KE5106 - Web scraping

In this assessment, we are going to scrap hungrygowhere and foursquare for restaurants and reviews data. The data will be store in MongoDB.

Pre-requisites

Initial setup

Install python libraries by running:

pip install -r requirements.txt

How to run

Notes: Scripts need to be run in this sequence.

1 - Hungrygowhere

Go to ./1-hungrygowhere/ folder.

1. Locate your phantomjs or chromedriver
2. Open hungrygowehere.py
3. Go to `get_browser` function and update location of phantomjs or chromedriver accordingly.

Run script by running:

python hungrygowhere.py

Additional configuration can be seen in config.py.

2 - Foursquare

We need to register for Foursquare API to run this script. Free account can call the API 50-500 times a day. Premium account is needed to scrap the whole data. More details can be seen here.

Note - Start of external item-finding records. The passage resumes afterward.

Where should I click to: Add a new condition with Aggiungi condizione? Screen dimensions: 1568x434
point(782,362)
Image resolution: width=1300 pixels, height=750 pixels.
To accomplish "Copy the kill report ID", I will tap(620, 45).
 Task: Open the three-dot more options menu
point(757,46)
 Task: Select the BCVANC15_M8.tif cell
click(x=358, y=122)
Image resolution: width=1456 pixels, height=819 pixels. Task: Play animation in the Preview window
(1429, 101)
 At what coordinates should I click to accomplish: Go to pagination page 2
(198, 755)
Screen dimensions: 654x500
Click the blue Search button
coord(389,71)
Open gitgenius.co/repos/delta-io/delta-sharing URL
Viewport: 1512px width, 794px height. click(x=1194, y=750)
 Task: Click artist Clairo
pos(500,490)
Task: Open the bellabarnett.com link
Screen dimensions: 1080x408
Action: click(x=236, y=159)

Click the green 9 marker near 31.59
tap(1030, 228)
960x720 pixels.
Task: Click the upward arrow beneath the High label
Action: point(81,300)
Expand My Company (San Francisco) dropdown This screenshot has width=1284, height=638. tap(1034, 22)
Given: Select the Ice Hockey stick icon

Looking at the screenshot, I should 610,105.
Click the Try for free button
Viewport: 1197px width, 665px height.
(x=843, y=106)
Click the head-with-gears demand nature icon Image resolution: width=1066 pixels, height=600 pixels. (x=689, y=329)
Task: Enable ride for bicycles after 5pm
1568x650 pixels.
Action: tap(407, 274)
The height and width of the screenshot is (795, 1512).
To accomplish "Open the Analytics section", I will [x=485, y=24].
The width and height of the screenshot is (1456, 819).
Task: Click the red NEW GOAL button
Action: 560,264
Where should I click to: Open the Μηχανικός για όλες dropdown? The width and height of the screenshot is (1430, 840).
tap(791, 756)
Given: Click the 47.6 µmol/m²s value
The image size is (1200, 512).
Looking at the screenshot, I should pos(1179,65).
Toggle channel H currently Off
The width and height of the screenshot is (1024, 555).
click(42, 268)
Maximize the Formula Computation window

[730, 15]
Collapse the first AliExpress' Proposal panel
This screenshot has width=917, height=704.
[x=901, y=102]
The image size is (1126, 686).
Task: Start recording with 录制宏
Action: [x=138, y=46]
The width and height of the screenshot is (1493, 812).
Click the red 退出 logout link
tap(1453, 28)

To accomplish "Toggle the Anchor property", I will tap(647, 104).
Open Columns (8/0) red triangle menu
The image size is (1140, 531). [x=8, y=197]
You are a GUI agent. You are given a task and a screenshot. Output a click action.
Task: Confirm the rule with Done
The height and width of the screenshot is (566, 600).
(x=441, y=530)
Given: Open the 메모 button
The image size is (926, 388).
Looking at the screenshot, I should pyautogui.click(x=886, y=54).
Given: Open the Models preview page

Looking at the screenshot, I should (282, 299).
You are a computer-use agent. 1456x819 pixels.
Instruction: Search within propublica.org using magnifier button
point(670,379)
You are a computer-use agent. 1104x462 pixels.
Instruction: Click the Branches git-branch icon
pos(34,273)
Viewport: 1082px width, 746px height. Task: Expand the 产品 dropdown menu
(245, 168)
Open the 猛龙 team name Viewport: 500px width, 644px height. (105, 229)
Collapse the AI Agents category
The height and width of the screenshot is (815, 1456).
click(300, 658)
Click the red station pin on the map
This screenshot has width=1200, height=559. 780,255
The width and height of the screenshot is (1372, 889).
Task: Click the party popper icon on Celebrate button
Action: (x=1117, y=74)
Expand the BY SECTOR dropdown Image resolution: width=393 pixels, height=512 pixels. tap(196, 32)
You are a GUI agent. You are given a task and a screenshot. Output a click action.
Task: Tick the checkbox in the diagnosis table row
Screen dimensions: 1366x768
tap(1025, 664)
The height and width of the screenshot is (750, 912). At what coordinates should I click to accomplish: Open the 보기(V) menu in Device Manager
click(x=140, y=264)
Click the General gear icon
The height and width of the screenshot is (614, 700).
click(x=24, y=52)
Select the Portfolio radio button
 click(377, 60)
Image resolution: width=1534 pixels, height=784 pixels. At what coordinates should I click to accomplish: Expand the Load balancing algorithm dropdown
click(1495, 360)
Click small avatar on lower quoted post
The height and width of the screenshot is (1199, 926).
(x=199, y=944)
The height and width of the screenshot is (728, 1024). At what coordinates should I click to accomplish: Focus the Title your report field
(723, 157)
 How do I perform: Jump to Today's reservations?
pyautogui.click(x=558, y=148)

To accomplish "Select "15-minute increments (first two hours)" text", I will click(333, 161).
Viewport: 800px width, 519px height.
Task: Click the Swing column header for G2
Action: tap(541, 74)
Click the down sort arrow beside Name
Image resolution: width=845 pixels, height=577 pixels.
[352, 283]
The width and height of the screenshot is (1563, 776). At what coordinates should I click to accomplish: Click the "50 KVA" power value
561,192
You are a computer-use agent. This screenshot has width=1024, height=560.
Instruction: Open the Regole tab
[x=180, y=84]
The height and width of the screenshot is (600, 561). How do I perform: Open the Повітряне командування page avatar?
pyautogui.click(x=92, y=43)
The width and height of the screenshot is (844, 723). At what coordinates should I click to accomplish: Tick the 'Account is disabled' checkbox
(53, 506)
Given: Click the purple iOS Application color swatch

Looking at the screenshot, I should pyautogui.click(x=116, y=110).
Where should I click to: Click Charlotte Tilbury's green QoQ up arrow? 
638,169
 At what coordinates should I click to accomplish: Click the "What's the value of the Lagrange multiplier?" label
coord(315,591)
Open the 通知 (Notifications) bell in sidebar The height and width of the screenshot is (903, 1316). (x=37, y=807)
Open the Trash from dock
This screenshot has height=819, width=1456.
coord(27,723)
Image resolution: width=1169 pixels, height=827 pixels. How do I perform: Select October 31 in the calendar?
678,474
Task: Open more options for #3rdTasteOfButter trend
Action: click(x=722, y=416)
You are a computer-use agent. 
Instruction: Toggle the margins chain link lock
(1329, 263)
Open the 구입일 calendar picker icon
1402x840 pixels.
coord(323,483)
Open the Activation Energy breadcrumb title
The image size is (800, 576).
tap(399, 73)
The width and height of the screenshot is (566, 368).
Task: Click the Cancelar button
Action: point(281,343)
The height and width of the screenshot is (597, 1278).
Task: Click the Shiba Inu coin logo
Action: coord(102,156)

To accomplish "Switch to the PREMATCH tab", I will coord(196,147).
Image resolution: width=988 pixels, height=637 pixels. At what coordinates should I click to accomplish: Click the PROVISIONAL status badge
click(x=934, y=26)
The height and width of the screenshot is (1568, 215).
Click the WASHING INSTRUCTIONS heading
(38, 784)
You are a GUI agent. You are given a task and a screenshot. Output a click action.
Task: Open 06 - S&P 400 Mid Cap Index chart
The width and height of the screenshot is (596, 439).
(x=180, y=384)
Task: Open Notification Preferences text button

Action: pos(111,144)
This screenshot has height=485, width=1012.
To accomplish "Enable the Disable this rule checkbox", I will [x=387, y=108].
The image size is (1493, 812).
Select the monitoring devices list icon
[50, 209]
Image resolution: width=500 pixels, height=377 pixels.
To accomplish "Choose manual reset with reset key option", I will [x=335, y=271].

Go to ./2-hungrygowhere/ folder.

1. Open config.py
2. Update CLIENT_ID and CLIENT_SECRET with your foursquare account CLIENT_ID and CLIENT_SECRET.

Run script by running:

python foursquare.py

Additional configuration can be seen in config.py.

3 - Merge hungrygowhere and foursquare

Go to ./3-merge/ folder.

Run script by running:

python merge.py

Additional configuration can be seen in config.py.

4 - Sentiment analysis on reviews

Go to ./4-sentiment-analysis/ folder.

Run script by running:

python sentiment_analysis.py

Additional configuration can be seen in config.py.